PROBLEM REQUIREMENTS
Transcribe the data in full; each line must match exactly.

(Saved entries)
------------------------

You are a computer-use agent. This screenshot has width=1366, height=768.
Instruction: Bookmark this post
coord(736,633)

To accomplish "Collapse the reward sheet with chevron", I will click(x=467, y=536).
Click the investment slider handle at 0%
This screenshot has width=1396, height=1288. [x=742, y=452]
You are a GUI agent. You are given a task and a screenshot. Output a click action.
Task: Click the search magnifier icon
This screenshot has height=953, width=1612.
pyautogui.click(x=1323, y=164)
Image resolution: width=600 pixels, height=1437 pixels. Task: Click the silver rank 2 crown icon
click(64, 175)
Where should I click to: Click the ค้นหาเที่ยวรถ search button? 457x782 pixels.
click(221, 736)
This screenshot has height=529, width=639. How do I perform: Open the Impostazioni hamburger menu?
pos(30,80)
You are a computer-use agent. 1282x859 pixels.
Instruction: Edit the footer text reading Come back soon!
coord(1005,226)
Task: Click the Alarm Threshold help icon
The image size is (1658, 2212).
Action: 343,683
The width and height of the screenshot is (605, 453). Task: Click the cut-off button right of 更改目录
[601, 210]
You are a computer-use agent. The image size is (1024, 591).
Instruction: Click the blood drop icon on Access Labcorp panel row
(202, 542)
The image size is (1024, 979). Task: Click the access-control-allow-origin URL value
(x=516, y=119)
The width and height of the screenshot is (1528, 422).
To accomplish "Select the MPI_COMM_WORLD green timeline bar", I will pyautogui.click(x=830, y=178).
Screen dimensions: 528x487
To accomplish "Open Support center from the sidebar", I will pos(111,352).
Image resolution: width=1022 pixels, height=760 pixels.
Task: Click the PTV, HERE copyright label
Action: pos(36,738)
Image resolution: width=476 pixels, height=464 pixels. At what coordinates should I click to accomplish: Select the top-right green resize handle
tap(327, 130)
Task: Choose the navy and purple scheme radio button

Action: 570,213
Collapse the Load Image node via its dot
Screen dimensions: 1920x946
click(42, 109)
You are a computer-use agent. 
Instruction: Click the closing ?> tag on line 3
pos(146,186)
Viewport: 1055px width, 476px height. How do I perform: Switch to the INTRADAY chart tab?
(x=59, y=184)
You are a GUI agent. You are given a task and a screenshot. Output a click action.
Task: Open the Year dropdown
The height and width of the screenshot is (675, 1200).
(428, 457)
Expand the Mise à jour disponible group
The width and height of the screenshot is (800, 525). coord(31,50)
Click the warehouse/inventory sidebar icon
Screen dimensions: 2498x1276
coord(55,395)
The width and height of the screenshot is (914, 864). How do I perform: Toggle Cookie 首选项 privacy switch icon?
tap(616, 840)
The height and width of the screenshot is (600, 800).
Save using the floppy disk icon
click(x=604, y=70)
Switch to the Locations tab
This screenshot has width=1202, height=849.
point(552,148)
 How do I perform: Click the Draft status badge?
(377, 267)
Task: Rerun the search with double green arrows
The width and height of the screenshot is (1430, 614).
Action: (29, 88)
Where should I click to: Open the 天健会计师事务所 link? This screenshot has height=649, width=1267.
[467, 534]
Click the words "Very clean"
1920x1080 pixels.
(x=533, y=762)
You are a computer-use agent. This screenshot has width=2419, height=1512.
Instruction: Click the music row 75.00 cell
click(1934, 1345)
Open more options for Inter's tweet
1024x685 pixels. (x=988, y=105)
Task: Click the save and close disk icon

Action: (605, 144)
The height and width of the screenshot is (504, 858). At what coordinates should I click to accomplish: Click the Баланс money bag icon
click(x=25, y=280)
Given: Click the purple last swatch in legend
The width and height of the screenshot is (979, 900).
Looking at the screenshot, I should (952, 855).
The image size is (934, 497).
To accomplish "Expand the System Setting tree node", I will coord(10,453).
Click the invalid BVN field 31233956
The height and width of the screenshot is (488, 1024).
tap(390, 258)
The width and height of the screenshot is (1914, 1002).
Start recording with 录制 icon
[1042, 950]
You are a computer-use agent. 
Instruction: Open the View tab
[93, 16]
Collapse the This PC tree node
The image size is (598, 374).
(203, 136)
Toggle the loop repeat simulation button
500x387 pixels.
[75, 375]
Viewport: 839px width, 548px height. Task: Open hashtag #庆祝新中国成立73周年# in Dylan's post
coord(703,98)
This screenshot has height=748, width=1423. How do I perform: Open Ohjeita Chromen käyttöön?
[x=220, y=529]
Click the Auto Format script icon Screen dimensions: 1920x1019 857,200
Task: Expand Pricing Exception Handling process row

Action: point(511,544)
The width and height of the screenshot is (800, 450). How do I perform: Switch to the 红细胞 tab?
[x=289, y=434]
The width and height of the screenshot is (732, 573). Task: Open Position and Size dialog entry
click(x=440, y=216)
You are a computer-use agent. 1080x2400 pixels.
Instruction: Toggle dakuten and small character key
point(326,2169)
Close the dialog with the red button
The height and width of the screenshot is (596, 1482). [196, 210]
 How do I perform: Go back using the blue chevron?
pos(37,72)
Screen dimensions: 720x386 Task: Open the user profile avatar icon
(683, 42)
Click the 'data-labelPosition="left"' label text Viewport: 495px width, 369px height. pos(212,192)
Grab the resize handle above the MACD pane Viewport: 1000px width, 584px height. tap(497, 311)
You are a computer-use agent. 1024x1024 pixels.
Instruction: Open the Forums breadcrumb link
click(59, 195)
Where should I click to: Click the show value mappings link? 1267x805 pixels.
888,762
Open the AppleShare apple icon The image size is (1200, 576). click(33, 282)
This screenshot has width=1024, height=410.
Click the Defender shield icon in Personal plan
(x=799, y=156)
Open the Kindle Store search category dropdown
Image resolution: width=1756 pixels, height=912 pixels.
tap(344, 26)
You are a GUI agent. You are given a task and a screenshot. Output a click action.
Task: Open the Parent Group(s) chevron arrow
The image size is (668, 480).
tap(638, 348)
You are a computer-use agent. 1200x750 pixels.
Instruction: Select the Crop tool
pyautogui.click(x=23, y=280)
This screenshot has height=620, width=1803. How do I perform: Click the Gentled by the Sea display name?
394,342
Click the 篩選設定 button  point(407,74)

------------------------

WRITTEN ANSWER
You are a computer-use agent. This screenshot has width=1366, height=768.
Instruction: Bookmark this post
coord(736,633)

To accomplish "Collapse the reward sheet with chevron", I will click(x=467, y=536).
Click the investment slider handle at 0%
This screenshot has width=1396, height=1288. [x=742, y=452]
You are a GUI agent. You are given a task and a screenshot. Output a click action.
Task: Click the search magnifier icon
This screenshot has height=953, width=1612.
pyautogui.click(x=1323, y=164)
Image resolution: width=600 pixels, height=1437 pixels. Task: Click the silver rank 2 crown icon
click(64, 175)
Where should I click to: Click the ค้นหาเที่ยวรถ search button? 457x782 pixels.
click(221, 736)
This screenshot has height=529, width=639. How do I perform: Open the Impostazioni hamburger menu?
pos(30,80)
You are a computer-use agent. 1282x859 pixels.
Instruction: Edit the footer text reading Come back soon!
coord(1005,226)
Task: Click the Alarm Threshold help icon
The image size is (1658, 2212).
Action: 343,683
The width and height of the screenshot is (605, 453). Task: Click the cut-off button right of 更改目录
[601, 210]
You are a computer-use agent. The image size is (1024, 591).
Instruction: Click the blood drop icon on Access Labcorp panel row
(202, 542)
The image size is (1024, 979). Task: Click the access-control-allow-origin URL value
(x=516, y=119)
The width and height of the screenshot is (1528, 422).
To accomplish "Select the MPI_COMM_WORLD green timeline bar", I will pyautogui.click(x=830, y=178).
Screen dimensions: 528x487
To accomplish "Open Support center from the sidebar", I will pos(111,352).
Image resolution: width=1022 pixels, height=760 pixels.
Task: Click the PTV, HERE copyright label
Action: pos(36,738)
Image resolution: width=476 pixels, height=464 pixels. At what coordinates should I click to accomplish: Select the top-right green resize handle
tap(327, 130)
Task: Choose the navy and purple scheme radio button

Action: 570,213
Collapse the Load Image node via its dot
Screen dimensions: 1920x946
click(42, 109)
You are a computer-use agent. 
Instruction: Click the closing ?> tag on line 3
pos(146,186)
Viewport: 1055px width, 476px height. How do I perform: Switch to the INTRADAY chart tab?
(x=59, y=184)
You are a GUI agent. You are given a task and a screenshot. Output a click action.
Task: Open the Year dropdown
The height and width of the screenshot is (675, 1200).
(428, 457)
Expand the Mise à jour disponible group
The width and height of the screenshot is (800, 525). coord(31,50)
Click the warehouse/inventory sidebar icon
Screen dimensions: 2498x1276
coord(55,395)
The width and height of the screenshot is (914, 864). How do I perform: Toggle Cookie 首选项 privacy switch icon?
tap(616, 840)
The height and width of the screenshot is (600, 800).
Save using the floppy disk icon
click(x=604, y=70)
Switch to the Locations tab
This screenshot has width=1202, height=849.
point(552,148)
 How do I perform: Click the Draft status badge?
(377, 267)
Task: Rerun the search with double green arrows
The width and height of the screenshot is (1430, 614).
Action: (29, 88)
Where should I click to: Open the 天健会计师事务所 link? This screenshot has height=649, width=1267.
[467, 534]
Click the words "Very clean"
1920x1080 pixels.
(x=533, y=762)
You are a computer-use agent. This screenshot has width=2419, height=1512.
Instruction: Click the music row 75.00 cell
click(1934, 1345)
Open more options for Inter's tweet
1024x685 pixels. (x=988, y=105)
Task: Click the save and close disk icon

Action: (605, 144)
The height and width of the screenshot is (504, 858). At what coordinates should I click to accomplish: Click the Баланс money bag icon
click(x=25, y=280)
Given: Click the purple last swatch in legend
The width and height of the screenshot is (979, 900).
Looking at the screenshot, I should (952, 855).
The image size is (934, 497).
To accomplish "Expand the System Setting tree node", I will coord(10,453).
Click the invalid BVN field 31233956
The height and width of the screenshot is (488, 1024).
tap(390, 258)
The width and height of the screenshot is (1914, 1002).
Start recording with 录制 icon
[1042, 950]
You are a computer-use agent. 
Instruction: Open the View tab
[93, 16]
Collapse the This PC tree node
The image size is (598, 374).
(203, 136)
Toggle the loop repeat simulation button
500x387 pixels.
[75, 375]
Viewport: 839px width, 548px height. Task: Open hashtag #庆祝新中国成立73周年# in Dylan's post
coord(703,98)
This screenshot has height=748, width=1423. How do I perform: Open Ohjeita Chromen käyttöön?
[x=220, y=529]
Click the Auto Format script icon Screen dimensions: 1920x1019 857,200
Task: Expand Pricing Exception Handling process row

Action: point(511,544)
The width and height of the screenshot is (800, 450). How do I perform: Switch to the 红细胞 tab?
[x=289, y=434]
The width and height of the screenshot is (732, 573). Task: Open Position and Size dialog entry
click(x=440, y=216)
You are a computer-use agent. 1080x2400 pixels.
Instruction: Toggle dakuten and small character key
point(326,2169)
Close the dialog with the red button
The height and width of the screenshot is (596, 1482). [196, 210]
 How do I perform: Go back using the blue chevron?
pos(37,72)
Screen dimensions: 720x386 Task: Open the user profile avatar icon
(683, 42)
Click the 'data-labelPosition="left"' label text Viewport: 495px width, 369px height. pos(212,192)
Grab the resize handle above the MACD pane Viewport: 1000px width, 584px height. tap(497, 311)
You are a computer-use agent. 1024x1024 pixels.
Instruction: Open the Forums breadcrumb link
click(59, 195)
Where should I click to: Click the show value mappings link? 1267x805 pixels.
888,762
Open the AppleShare apple icon The image size is (1200, 576). click(33, 282)
This screenshot has width=1024, height=410.
Click the Defender shield icon in Personal plan
(x=799, y=156)
Open the Kindle Store search category dropdown
Image resolution: width=1756 pixels, height=912 pixels.
tap(344, 26)
You are a GUI agent. You are given a task and a screenshot. Output a click action.
Task: Open the Parent Group(s) chevron arrow
The image size is (668, 480).
tap(638, 348)
You are a computer-use agent. 1200x750 pixels.
Instruction: Select the Crop tool
pyautogui.click(x=23, y=280)
This screenshot has height=620, width=1803. How do I perform: Click the Gentled by the Sea display name?
394,342
Click the 篩選設定 button  point(407,74)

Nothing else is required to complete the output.